No se trata ya de que el mundo esté mirando en dirección a América latina sólo porque la región emerge económicamente. El crecimiento latinoamericano, que según datos de la Cepal tiene lugar por primera vez en la historia acompañado de un crecimiento de la equidad, sostiene otro tipo de Estado latinoamericano –cero bananas–, y reclama también otro tipo de discurso político. El ex patio trasero ahora está más cerca de la puerta principal, y eso se debe sin duda a uno de los ejes del paradigma, que fue largamente explicitado por Lula, pero también por los otros líderes latinoamericanos. Un cambio de subjetividad. Pantalones largos. Actitud de socios en igualdad de condiciones. Valor agregado también en la identidad regional.
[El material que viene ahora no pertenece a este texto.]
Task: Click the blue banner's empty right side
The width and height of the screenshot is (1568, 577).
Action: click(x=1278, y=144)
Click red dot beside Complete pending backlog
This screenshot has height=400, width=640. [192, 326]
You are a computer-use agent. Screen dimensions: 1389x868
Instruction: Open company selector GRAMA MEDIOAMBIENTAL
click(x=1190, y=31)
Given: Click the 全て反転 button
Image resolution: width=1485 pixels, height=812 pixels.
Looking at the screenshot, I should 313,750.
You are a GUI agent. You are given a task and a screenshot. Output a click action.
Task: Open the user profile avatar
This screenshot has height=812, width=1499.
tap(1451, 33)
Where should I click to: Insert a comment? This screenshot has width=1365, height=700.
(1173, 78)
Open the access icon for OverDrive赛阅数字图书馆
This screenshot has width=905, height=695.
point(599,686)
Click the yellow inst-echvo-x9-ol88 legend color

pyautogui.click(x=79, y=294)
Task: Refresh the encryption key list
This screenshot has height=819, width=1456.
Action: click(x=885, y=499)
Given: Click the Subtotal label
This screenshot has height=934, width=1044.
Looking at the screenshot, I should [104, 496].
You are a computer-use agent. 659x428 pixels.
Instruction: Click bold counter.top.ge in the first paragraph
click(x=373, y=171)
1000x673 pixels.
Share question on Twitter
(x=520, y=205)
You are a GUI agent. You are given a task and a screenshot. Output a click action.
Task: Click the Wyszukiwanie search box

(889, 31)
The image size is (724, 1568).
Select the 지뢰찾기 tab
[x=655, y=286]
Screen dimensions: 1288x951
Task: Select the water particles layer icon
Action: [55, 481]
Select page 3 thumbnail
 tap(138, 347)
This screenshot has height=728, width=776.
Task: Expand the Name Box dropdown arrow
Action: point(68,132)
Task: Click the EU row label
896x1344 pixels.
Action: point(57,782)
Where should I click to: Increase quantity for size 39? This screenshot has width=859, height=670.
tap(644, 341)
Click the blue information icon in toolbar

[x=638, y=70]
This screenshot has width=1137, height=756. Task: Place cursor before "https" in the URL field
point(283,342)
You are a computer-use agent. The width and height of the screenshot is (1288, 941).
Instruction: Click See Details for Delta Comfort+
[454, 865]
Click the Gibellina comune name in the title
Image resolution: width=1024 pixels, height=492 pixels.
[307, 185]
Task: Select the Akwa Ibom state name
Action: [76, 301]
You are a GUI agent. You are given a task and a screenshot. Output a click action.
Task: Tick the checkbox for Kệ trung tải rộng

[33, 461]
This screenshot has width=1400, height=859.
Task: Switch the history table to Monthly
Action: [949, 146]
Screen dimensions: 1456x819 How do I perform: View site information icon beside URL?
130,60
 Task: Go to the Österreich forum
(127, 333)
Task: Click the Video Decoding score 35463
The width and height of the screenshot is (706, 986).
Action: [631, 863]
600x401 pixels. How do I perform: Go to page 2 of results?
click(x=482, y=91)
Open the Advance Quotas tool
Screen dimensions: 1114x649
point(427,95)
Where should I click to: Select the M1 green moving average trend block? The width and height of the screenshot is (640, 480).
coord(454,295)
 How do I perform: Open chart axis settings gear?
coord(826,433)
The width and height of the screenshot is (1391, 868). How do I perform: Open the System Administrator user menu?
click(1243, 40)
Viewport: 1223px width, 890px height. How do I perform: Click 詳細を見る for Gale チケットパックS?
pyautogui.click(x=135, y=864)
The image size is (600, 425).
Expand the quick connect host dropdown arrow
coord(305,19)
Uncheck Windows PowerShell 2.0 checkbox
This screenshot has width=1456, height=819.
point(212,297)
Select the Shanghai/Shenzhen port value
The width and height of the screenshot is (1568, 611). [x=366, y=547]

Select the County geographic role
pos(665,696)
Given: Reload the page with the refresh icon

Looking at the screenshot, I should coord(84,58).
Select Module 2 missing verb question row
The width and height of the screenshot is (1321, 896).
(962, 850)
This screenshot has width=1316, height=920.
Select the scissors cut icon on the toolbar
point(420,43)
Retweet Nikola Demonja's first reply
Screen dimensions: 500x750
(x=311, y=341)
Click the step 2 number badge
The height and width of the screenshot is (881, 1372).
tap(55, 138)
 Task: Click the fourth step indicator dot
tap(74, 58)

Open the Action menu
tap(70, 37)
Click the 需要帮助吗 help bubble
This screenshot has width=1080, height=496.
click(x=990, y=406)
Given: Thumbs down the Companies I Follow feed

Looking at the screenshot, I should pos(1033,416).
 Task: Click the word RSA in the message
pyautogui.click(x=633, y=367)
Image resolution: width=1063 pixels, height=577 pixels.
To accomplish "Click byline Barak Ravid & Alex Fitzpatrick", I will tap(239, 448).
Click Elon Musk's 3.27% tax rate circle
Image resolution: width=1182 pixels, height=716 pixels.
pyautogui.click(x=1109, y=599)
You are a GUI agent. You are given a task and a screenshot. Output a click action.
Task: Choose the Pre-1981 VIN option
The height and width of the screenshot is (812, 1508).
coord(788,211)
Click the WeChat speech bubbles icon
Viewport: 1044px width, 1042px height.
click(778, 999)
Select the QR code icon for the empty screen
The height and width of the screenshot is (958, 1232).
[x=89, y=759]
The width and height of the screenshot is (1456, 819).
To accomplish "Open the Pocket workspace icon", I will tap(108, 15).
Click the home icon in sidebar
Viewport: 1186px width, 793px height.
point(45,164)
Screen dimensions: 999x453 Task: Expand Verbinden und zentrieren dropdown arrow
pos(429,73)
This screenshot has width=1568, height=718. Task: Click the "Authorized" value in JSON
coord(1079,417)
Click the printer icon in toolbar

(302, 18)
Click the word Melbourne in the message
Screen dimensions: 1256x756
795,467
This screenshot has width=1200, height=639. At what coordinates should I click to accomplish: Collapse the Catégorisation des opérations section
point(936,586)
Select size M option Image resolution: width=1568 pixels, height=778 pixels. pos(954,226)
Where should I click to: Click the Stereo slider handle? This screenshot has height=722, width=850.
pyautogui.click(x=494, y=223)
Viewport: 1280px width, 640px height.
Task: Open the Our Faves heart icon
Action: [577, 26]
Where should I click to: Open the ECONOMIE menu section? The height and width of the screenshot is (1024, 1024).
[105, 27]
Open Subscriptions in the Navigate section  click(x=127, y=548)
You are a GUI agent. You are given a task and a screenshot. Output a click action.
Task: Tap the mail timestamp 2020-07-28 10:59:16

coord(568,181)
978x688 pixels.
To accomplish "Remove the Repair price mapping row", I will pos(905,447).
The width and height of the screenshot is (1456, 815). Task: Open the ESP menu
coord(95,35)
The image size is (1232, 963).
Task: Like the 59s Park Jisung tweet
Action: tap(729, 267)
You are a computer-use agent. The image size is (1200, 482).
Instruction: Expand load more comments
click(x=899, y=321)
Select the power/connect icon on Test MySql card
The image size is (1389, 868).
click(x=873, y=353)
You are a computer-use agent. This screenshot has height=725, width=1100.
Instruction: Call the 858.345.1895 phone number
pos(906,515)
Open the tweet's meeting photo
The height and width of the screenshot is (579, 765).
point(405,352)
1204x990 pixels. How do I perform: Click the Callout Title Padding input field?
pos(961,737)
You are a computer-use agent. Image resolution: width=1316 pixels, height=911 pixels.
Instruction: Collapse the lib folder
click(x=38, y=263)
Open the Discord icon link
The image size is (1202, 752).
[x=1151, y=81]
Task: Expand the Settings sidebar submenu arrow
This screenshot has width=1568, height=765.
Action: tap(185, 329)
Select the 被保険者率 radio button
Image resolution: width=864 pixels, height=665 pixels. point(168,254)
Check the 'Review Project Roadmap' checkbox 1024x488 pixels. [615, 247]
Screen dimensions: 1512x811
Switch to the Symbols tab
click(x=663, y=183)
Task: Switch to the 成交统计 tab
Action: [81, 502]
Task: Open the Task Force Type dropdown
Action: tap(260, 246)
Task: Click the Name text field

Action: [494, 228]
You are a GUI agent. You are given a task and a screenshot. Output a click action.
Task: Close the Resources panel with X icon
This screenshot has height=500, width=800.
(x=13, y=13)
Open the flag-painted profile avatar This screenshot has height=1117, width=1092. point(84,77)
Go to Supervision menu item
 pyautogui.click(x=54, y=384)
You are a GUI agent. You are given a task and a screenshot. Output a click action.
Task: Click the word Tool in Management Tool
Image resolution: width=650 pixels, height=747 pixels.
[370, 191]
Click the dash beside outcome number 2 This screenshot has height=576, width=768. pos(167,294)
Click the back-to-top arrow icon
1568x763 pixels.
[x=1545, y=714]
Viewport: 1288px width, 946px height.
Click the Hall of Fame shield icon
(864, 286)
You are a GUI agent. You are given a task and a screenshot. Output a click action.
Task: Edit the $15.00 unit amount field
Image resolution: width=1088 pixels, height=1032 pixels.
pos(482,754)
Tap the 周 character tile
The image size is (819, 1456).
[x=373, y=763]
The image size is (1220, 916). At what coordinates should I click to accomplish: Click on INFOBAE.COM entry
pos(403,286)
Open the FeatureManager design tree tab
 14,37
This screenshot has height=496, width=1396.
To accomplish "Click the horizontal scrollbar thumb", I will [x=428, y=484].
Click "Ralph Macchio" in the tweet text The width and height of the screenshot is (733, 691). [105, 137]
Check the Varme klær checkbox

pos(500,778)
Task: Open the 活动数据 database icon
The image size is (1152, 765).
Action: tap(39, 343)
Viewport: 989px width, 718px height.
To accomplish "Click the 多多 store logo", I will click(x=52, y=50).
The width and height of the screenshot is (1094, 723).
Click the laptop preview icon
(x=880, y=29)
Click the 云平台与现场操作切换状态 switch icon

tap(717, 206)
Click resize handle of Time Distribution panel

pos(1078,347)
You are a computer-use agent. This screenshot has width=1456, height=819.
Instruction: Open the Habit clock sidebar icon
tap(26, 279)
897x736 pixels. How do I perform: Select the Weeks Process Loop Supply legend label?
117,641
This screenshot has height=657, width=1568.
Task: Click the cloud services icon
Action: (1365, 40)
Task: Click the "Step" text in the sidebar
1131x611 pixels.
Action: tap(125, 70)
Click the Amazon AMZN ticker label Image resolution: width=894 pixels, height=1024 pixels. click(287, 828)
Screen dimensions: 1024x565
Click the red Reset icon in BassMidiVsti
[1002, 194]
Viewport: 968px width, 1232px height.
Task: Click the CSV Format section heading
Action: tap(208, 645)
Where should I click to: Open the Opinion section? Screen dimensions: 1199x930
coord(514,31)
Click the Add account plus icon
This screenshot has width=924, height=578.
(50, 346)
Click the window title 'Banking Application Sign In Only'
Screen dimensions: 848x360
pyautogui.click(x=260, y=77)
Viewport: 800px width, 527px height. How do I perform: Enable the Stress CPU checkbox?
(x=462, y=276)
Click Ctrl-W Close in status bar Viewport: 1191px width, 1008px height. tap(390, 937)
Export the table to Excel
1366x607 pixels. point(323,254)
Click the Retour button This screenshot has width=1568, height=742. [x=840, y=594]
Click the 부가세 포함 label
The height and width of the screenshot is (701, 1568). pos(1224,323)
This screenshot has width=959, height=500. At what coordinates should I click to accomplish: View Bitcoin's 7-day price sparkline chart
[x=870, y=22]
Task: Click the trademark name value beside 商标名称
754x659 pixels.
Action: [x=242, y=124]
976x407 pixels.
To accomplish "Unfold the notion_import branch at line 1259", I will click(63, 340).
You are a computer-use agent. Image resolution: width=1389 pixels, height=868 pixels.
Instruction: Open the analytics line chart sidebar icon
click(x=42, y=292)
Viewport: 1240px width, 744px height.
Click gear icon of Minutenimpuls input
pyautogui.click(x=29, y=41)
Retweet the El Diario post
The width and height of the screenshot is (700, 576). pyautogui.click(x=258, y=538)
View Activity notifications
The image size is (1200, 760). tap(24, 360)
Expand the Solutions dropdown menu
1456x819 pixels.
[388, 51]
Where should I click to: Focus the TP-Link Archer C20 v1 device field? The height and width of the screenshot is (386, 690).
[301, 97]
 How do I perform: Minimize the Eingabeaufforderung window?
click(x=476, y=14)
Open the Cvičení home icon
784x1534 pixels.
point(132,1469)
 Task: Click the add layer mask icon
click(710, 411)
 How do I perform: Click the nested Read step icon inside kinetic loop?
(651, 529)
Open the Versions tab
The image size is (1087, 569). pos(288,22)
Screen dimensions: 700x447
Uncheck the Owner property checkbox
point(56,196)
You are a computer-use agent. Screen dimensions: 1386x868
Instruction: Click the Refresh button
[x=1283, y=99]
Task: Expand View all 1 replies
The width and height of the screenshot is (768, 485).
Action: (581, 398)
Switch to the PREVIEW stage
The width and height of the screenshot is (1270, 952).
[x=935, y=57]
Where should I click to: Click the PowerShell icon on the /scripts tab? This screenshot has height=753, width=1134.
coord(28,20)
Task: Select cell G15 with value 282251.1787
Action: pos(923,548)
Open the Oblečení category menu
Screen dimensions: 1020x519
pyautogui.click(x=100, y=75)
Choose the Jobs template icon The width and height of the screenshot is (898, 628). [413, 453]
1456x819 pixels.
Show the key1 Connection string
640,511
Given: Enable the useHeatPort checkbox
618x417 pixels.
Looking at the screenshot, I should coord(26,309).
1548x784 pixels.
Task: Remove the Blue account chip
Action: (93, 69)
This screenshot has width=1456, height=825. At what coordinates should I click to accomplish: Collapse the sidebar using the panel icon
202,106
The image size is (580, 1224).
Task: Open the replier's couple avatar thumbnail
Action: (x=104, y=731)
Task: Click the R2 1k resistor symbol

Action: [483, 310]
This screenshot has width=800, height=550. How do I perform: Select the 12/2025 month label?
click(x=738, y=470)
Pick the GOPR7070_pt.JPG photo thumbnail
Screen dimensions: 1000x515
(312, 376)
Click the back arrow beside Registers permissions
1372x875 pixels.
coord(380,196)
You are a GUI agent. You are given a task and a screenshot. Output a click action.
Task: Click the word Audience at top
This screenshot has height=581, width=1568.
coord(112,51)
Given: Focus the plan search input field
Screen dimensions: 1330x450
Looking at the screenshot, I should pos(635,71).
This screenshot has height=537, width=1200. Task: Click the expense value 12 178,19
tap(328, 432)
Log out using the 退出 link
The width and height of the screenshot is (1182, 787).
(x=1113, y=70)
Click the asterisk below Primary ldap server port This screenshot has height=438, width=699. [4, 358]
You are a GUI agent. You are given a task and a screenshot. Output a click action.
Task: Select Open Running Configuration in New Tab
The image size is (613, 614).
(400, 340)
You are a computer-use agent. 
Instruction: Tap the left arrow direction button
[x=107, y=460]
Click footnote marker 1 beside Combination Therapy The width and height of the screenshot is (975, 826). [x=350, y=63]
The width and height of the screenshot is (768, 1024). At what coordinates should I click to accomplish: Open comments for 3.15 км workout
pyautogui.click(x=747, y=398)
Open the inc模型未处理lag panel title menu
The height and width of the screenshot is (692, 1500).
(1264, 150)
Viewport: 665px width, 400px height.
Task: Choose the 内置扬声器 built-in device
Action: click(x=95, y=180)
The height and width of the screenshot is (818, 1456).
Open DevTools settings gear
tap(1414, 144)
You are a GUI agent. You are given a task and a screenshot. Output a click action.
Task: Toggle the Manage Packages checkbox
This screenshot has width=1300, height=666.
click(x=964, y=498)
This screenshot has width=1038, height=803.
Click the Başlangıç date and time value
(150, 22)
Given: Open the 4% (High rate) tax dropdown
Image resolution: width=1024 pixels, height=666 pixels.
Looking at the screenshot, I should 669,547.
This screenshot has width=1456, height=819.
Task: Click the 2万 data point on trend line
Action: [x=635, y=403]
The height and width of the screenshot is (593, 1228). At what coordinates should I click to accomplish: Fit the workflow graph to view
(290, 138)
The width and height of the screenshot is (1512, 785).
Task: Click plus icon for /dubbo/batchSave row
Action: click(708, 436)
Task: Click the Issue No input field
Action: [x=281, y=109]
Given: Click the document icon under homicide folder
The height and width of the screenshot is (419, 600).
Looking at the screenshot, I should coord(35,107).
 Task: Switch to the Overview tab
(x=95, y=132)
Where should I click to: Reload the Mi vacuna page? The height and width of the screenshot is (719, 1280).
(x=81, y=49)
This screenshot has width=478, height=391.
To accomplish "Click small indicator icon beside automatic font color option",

Lo destemplado y desorbitado de la respuesta británica da cuenta no sólo de algunos mecanismos imperiales incrustados tan a fuego que pasan inadvertidos. Sólo se puede hablar sin cinismo de la autodeterminación de los isleños salteándose un par de obstáculos lógicos que hacen ridículo el uso de la palabra “autodeterminación”, más apta para que la levanten los irlandeses que la población británica de las islas, que no vive en un territorio ocupado, salvo por el país al que reconoce como propio.

Las banderas no son trapos ni las palabras son chicle. Los organismos internacionales no son pantallas y sus resoluciones no son folletos. Los países ricos no son los dueños del mundo, ni los países pobres son sus súbditos. La gran tramoya de vendernos formas de gobierno como si fueran kits democráticos, que se la queden y que analicen cómo siguen, ahora que el uno por ciento de la población mundial como beneficiaria directa de un sistema viciado suena obscenamente escaso y políticamente vergonzoso.